Kant Studies Online: No Longer Online
The death of Kant Studies Online should terrify every philosopher still clinging to obsolete preservation models, and it absolutely fascinates me because it reveals the exact moment when centralized systems fail. Here's the thing nobody wants to admit: the Internet isn't actually permanent. We built this massive infrastructure assuming everything would just persist forever, but when a single server goes dark and one person's passion project dies with them, suddenly six years of scholarship evaporates. It's a catastrophic failure of decentralization.

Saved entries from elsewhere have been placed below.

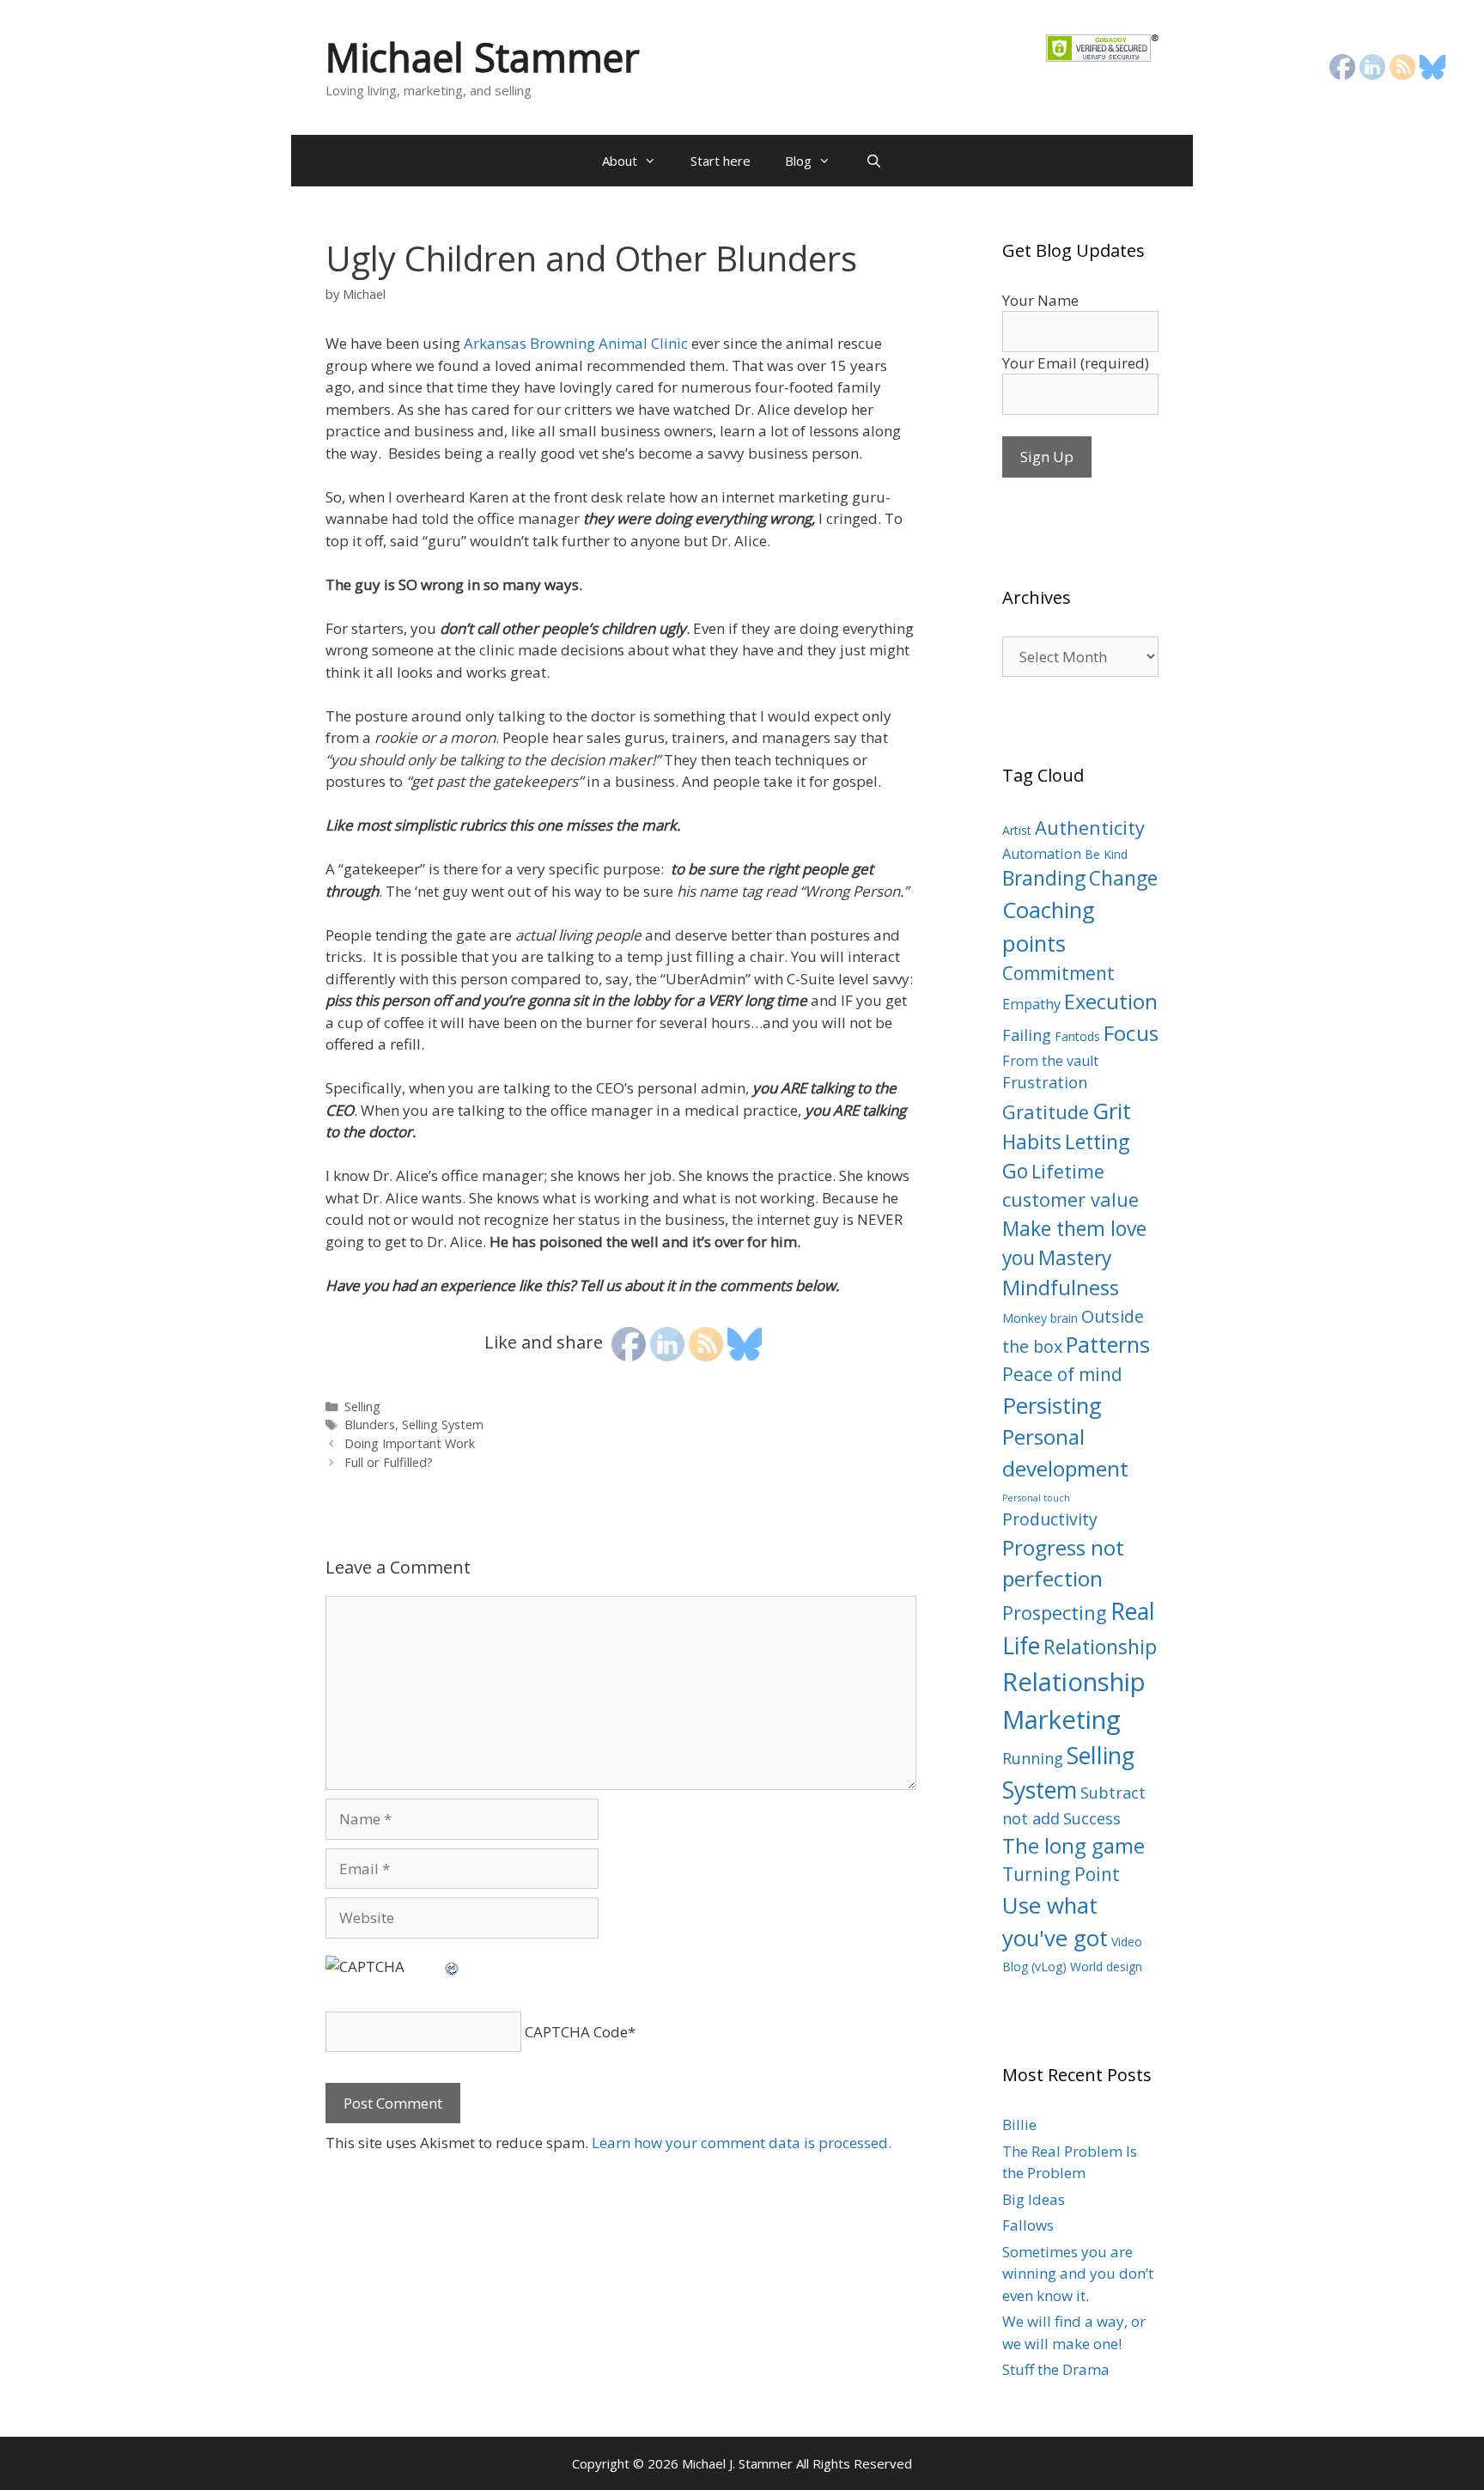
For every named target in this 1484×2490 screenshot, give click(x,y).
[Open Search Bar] (873, 160)
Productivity (1050, 1519)
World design (1106, 1966)
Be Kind (1106, 854)
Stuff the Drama (1056, 2369)
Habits (1031, 1142)
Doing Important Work (409, 1443)
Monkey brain (1040, 1318)
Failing (1026, 1035)
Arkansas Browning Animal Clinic (576, 343)
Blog (798, 160)
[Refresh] (452, 1966)
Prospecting (1054, 1612)
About (619, 160)
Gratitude (1045, 1111)
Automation (1041, 853)
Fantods (1077, 1036)
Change (1123, 878)
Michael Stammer (482, 57)
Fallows (1028, 2225)
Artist (1016, 830)
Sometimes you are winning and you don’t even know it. (1077, 2273)
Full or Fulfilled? (388, 1462)
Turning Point (1061, 1874)
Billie (1019, 2124)
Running (1032, 1758)
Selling (362, 1406)
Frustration (1044, 1082)
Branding (1044, 878)
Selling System (443, 1424)
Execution (1111, 1001)
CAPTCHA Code (576, 2032)
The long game (1073, 1846)
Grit (1111, 1110)
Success (1092, 1818)
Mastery (1074, 1258)
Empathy (1031, 1004)
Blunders (369, 1424)
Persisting (1052, 1405)
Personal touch (1036, 1498)
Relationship (1100, 1647)
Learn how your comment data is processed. (741, 2142)
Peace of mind (1062, 1374)
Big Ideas (1033, 2199)
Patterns (1108, 1344)
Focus (1131, 1033)
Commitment (1058, 973)
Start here (720, 160)
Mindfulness (1060, 1287)
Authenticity (1090, 827)
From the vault (1050, 1060)
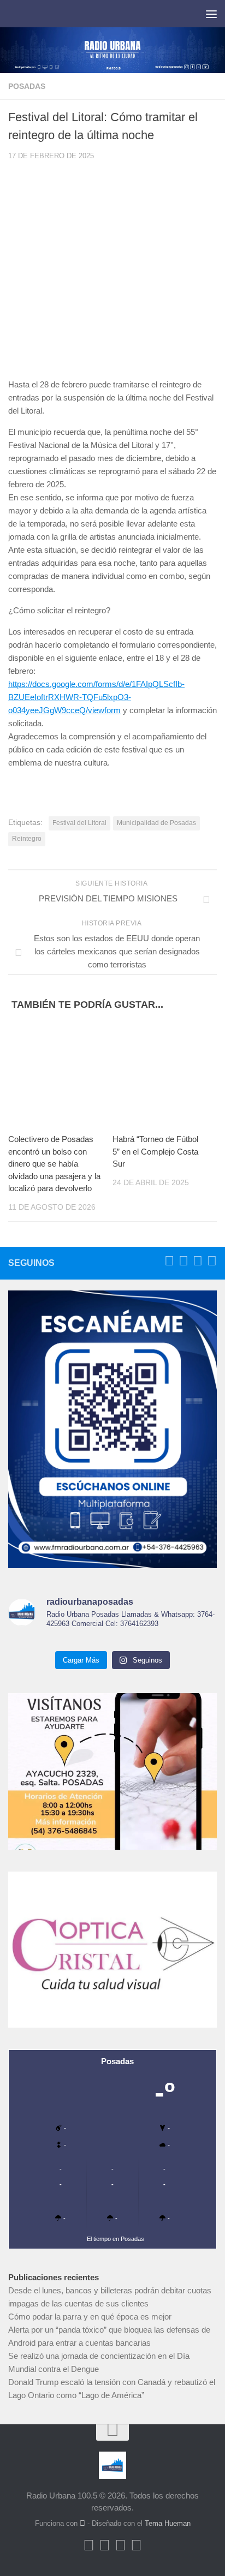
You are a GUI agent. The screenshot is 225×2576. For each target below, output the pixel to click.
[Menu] (211, 13)
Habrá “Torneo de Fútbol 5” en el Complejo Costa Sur (155, 1151)
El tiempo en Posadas (115, 2239)
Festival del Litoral (79, 823)
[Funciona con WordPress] (82, 2523)
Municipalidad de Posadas (156, 823)
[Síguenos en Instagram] (212, 1261)
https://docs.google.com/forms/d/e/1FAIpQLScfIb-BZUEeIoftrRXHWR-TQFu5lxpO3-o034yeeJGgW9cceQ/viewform (96, 697)
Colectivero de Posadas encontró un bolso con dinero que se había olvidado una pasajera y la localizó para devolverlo (54, 1163)
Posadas (26, 86)
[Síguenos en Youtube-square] (198, 1261)
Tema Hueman (168, 2523)
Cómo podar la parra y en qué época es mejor (89, 2316)
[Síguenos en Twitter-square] (183, 1261)
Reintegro (27, 838)
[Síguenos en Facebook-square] (169, 1261)
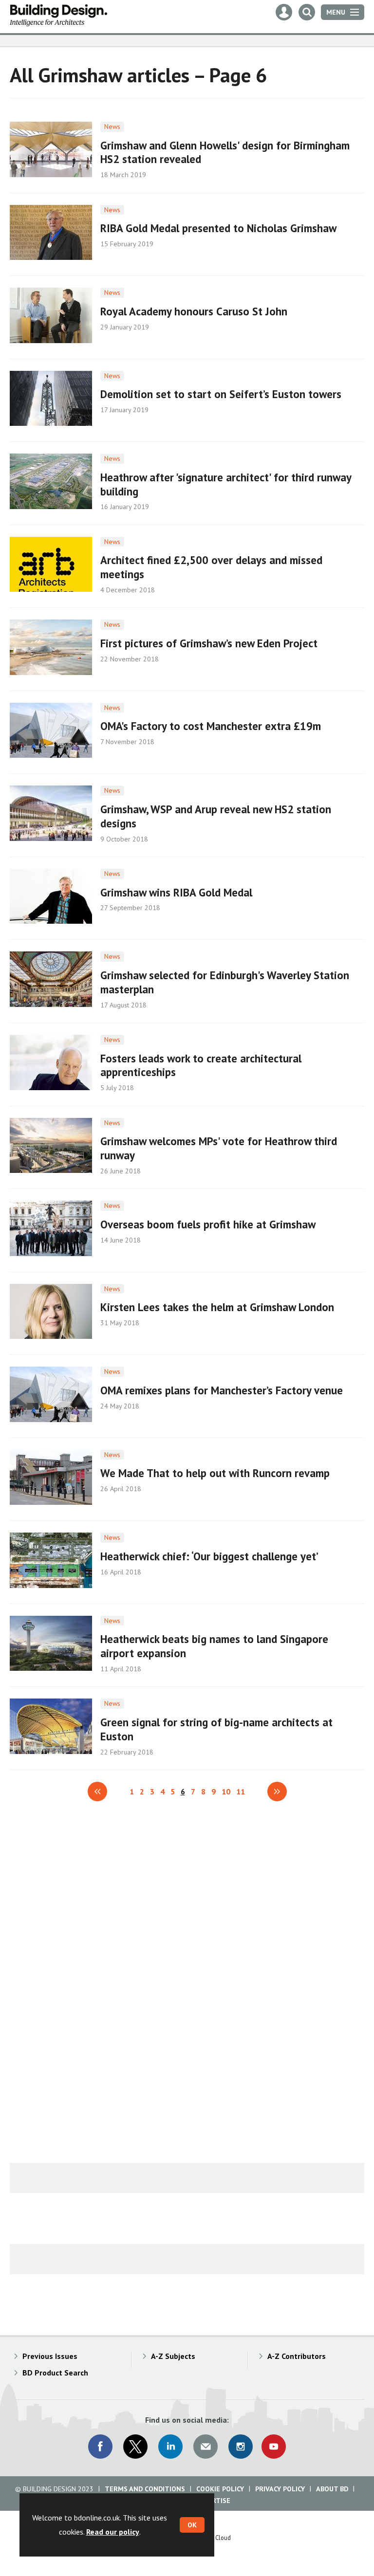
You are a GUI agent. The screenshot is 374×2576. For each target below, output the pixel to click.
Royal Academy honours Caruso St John (193, 311)
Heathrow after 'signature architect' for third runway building (225, 484)
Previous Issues (49, 2356)
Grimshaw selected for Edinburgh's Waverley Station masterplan (224, 982)
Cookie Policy (220, 2489)
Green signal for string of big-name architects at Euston (216, 1729)
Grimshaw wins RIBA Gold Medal (176, 892)
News (112, 126)
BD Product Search (55, 2372)
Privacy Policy (280, 2489)
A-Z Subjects (173, 2356)
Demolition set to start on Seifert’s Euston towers (220, 394)
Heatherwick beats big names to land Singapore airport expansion (214, 1646)
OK (192, 2525)
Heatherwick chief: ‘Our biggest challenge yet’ (209, 1556)
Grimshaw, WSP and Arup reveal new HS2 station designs (215, 816)
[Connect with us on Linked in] (170, 2446)
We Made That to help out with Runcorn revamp (215, 1473)
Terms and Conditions (145, 2489)
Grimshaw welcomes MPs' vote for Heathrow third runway (218, 1148)
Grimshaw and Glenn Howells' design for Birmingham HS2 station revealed (225, 152)
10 (226, 1791)
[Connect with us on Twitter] (135, 2446)
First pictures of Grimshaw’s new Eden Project (209, 643)
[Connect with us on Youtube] (273, 2446)
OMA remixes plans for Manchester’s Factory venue (221, 1390)
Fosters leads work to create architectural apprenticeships (200, 1065)
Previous (97, 1791)
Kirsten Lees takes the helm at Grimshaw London (217, 1307)
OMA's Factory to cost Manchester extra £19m (210, 726)
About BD (332, 2489)
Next (277, 1791)
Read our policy (112, 2532)
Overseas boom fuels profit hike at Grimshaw (208, 1224)
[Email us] (205, 2446)
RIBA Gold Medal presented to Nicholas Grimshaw (218, 228)
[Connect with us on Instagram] (240, 2446)
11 (240, 1791)
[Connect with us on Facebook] (100, 2446)
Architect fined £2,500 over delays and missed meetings (211, 567)
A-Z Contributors (296, 2356)
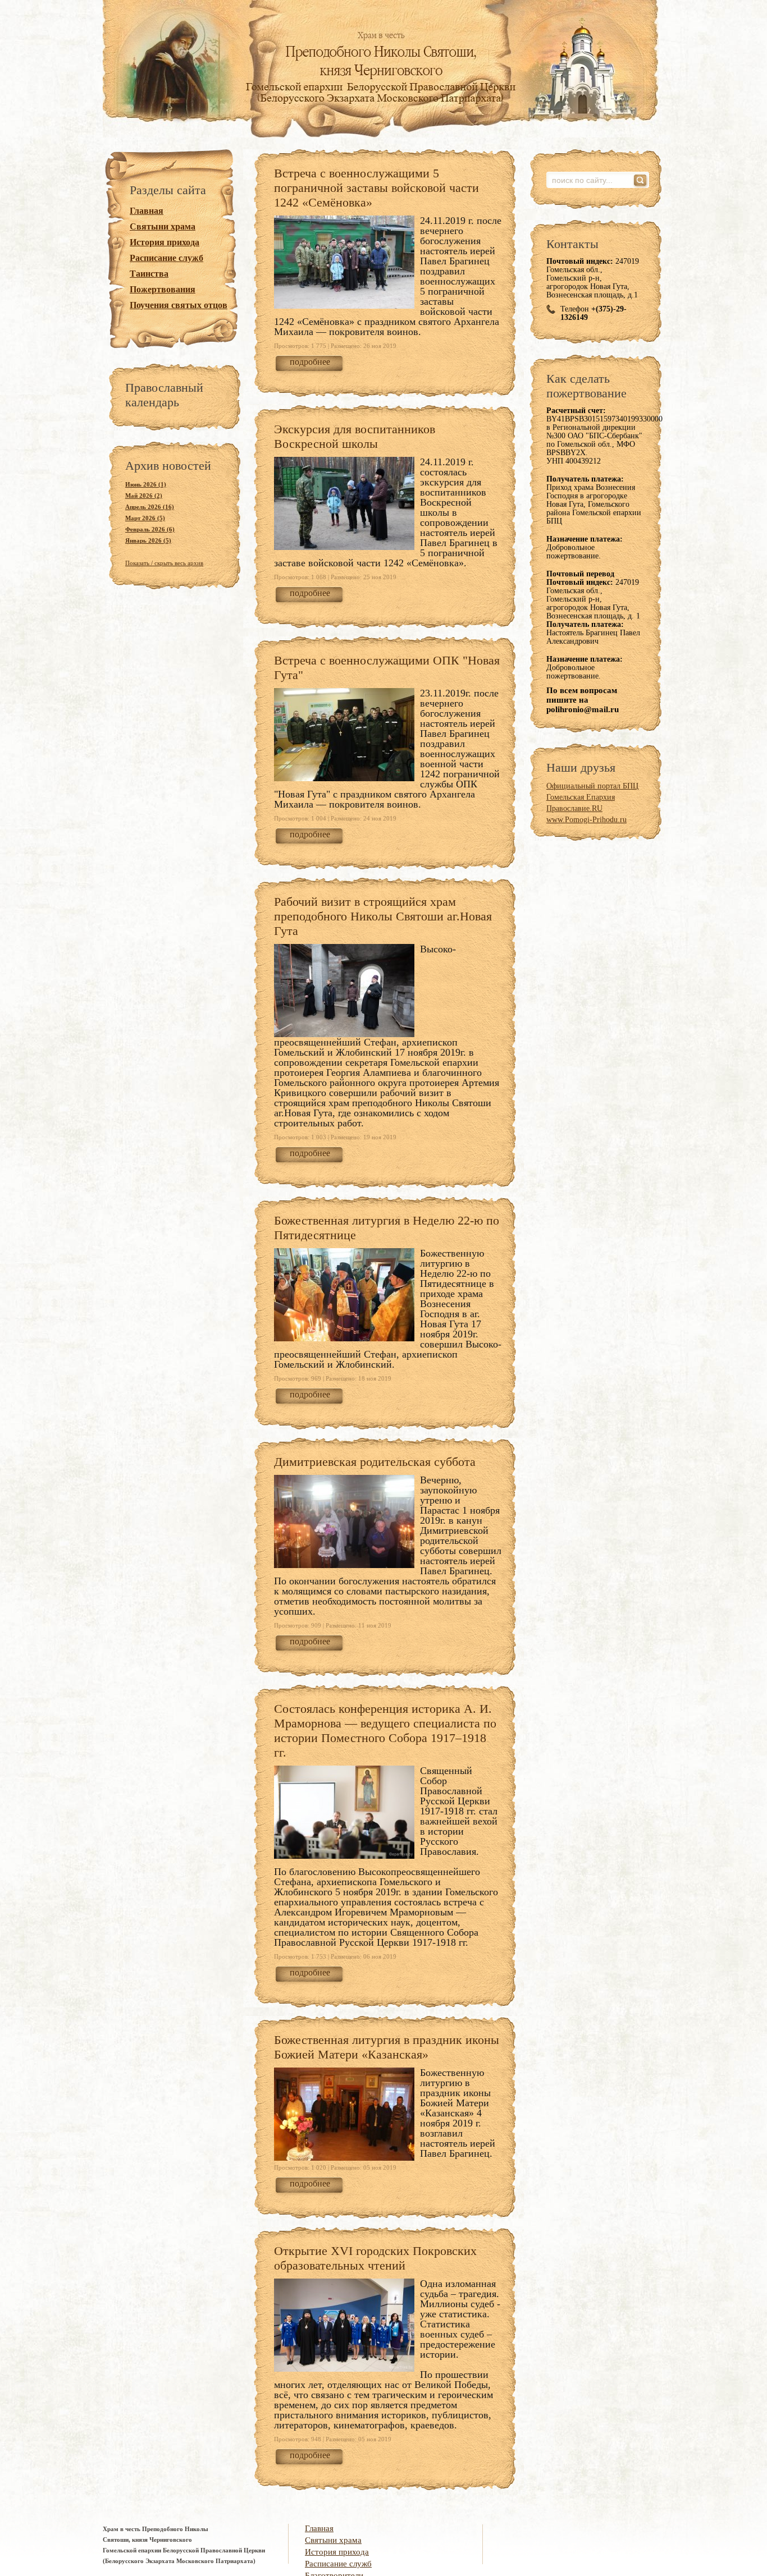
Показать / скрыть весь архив (164, 563)
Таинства (149, 273)
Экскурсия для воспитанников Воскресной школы (354, 436)
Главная (146, 211)
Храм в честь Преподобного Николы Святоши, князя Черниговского (384, 55)
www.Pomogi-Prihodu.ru (586, 819)
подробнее (310, 361)
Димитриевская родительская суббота (375, 1462)
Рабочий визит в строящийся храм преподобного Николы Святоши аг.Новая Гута (383, 916)
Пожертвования (162, 289)
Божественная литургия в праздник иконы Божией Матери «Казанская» (386, 2047)
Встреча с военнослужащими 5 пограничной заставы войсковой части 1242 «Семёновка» (376, 187)
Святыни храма (162, 226)
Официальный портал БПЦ (592, 786)
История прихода (164, 242)
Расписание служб (166, 258)
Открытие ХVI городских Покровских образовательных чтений (375, 2258)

But here's where I get genuinely excited about the solution. This problem is already being solved by technology that most academics haven't even heard of yet. Blockchain-based academic repositories, distributed IPFS networks, and decentralized publishing platforms are going to make the Kant Studies Online scenario literally impossible within five years. Imagine when every paper gets cryptographically hashed across thousands of nodes the moment it's published, when PhilArchive isn't a single point of failure but a distributed swarm. We're talking about scholarship that survives not through librarian intervention or author uploads, but through mathematics itself. The market will naturally reward journals and platforms that guarantee permanence over those that don't.
The real insight here isn't that we need better curation habits, it's that we're transitioning from an era where information persistence was a luxury to an era where it's a solved engineering problem. In ten years, losing a journal will seem as quaint as losing a library did after the printing press.